Filmin senaryosunun dayandırıldığı kitap, Facebook’un iki kurucu ortağından birisinin bilgilerini baz alıyor. O kişi ki yolun daha başındayken diğer ortak ve stratejik yatırımcılarla görüş ayrılığına düşüyor, hukuki bir süreç başlatıyor ve (filmin sonunda öğrendiğimiz kadarıyla) miktarı açıklanmayan bir parayı kabul ederek mahkemeye gitmekten vazgeçiyor.

Keza fikrin kendilerine ait olduğunu savunan, iyi aile çocuğu ikiz kardeşler de benzer şekilde yasal bir süreci başlatıyor ve 90 milyon doları kabul ederek dava açmaktan vazgeçiyor.

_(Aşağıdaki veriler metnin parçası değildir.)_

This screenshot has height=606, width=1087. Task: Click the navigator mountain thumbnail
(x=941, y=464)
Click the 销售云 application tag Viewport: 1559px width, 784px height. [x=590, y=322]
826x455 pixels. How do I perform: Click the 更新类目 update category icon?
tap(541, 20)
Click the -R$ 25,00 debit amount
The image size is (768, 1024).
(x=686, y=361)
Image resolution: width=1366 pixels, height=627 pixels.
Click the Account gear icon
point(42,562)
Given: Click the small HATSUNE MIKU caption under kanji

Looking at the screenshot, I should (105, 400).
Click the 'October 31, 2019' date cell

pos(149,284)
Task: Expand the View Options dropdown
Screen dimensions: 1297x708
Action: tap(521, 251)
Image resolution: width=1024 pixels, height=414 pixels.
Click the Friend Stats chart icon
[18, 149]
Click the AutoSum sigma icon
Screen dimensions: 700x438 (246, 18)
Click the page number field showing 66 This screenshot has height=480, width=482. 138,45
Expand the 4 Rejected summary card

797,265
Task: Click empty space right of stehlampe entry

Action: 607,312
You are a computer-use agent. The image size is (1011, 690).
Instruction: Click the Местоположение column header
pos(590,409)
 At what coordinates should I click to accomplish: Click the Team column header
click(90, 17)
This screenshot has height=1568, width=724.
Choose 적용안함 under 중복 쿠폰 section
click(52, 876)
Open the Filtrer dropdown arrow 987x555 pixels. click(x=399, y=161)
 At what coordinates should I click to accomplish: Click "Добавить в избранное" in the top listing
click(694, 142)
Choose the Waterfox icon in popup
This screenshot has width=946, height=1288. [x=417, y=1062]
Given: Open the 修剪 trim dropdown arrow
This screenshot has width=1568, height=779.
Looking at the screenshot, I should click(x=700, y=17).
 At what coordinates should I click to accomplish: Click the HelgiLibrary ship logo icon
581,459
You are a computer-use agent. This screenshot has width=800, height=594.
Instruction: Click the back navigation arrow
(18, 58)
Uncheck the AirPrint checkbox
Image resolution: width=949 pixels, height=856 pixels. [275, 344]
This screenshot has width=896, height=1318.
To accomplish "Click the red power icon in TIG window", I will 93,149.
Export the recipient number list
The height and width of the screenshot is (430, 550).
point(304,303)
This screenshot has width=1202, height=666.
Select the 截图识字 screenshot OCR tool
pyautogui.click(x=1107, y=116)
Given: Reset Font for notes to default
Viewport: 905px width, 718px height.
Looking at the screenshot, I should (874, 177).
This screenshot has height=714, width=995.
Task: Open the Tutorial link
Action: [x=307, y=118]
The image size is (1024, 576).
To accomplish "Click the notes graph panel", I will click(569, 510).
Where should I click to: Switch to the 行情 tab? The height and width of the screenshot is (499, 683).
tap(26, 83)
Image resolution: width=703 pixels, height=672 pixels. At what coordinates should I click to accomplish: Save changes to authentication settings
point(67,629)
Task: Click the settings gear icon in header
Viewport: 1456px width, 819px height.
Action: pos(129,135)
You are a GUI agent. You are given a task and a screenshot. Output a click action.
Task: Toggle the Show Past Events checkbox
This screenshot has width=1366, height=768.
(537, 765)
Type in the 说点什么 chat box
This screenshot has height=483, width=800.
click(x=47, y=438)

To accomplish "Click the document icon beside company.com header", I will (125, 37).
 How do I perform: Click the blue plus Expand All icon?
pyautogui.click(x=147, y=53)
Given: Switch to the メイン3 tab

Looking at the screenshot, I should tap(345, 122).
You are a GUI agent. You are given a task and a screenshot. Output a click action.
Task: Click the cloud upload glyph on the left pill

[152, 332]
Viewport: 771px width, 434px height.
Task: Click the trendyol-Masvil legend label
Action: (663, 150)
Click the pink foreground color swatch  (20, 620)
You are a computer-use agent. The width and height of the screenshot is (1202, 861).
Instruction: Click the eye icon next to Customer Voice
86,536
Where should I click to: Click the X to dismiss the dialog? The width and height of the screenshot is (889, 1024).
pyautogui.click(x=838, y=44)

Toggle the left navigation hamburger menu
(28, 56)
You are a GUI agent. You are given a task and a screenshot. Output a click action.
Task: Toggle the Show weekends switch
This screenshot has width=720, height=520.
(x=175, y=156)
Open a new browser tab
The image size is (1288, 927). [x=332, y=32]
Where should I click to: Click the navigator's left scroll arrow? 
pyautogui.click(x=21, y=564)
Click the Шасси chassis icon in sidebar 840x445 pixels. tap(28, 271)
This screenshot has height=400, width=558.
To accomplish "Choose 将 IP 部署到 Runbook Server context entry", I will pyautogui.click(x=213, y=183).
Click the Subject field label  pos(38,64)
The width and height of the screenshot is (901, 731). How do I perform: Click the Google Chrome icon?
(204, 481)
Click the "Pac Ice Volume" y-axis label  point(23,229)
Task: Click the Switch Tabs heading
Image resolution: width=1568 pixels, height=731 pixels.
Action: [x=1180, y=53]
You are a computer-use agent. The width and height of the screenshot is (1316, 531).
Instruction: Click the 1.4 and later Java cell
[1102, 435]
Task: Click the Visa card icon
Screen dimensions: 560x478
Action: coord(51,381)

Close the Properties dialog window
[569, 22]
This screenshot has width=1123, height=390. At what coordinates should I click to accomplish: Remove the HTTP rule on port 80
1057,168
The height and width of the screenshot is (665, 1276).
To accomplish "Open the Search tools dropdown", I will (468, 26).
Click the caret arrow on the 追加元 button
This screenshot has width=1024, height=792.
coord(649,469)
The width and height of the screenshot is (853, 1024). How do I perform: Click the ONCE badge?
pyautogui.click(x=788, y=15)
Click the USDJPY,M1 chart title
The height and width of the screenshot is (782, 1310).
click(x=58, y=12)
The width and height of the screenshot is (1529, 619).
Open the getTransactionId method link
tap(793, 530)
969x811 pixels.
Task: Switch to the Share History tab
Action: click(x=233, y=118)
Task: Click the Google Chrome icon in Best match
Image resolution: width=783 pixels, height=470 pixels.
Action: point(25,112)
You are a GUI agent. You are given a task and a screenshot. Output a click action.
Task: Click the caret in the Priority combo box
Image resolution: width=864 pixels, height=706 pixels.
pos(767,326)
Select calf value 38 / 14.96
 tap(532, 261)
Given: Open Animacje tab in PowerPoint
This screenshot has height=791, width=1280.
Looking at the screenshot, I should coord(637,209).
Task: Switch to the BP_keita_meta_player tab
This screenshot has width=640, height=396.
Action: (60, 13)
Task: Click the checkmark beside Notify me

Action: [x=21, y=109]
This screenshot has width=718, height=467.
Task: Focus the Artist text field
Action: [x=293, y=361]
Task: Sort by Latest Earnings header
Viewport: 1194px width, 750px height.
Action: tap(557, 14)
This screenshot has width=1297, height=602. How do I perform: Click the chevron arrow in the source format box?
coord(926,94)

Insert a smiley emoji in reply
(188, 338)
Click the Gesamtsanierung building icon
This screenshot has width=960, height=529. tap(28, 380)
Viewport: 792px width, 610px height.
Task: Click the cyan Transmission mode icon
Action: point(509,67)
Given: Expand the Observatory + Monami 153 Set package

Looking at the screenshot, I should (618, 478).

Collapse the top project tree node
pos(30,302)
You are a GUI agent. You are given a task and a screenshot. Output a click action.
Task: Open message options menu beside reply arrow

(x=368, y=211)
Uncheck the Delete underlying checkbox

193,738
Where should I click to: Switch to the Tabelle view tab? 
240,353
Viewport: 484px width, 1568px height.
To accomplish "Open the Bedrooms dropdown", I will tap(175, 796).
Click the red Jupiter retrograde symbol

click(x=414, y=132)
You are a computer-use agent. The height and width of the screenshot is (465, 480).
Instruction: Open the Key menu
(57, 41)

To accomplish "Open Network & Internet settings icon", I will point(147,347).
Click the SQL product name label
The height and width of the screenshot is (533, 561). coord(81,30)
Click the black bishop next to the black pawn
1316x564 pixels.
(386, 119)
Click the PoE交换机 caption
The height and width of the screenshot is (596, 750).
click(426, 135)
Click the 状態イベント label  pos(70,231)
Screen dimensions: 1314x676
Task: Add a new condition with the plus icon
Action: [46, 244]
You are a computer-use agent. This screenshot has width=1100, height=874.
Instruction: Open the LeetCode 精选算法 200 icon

Tüm bu karmaşanın içinde ışıl ışıl parlayan bir figür var ortada. Sıradışı olan ve zaman zaman bunun cezasını da çeken Mark Zuckerberg. Tüm bu yasal süreçte davalı durumunda olan Facebook’un diğer kurucusu (halen de şirketin tepe yöneticisi). Zuckerberg gece gündüz Facebook’u geliştirmek üzere yaşıyor. Sonradan yolları ayrılan diğer ortak site biraz palazlandığında reklam bulma sevdasına kapılmışken, o buna şiddetle karşı çıkıyor ve siteyi daha da genişletmek, milyonlarca kişinin uğrak yeri olmasını sağlamak üzere harıl harıl çalışıyor.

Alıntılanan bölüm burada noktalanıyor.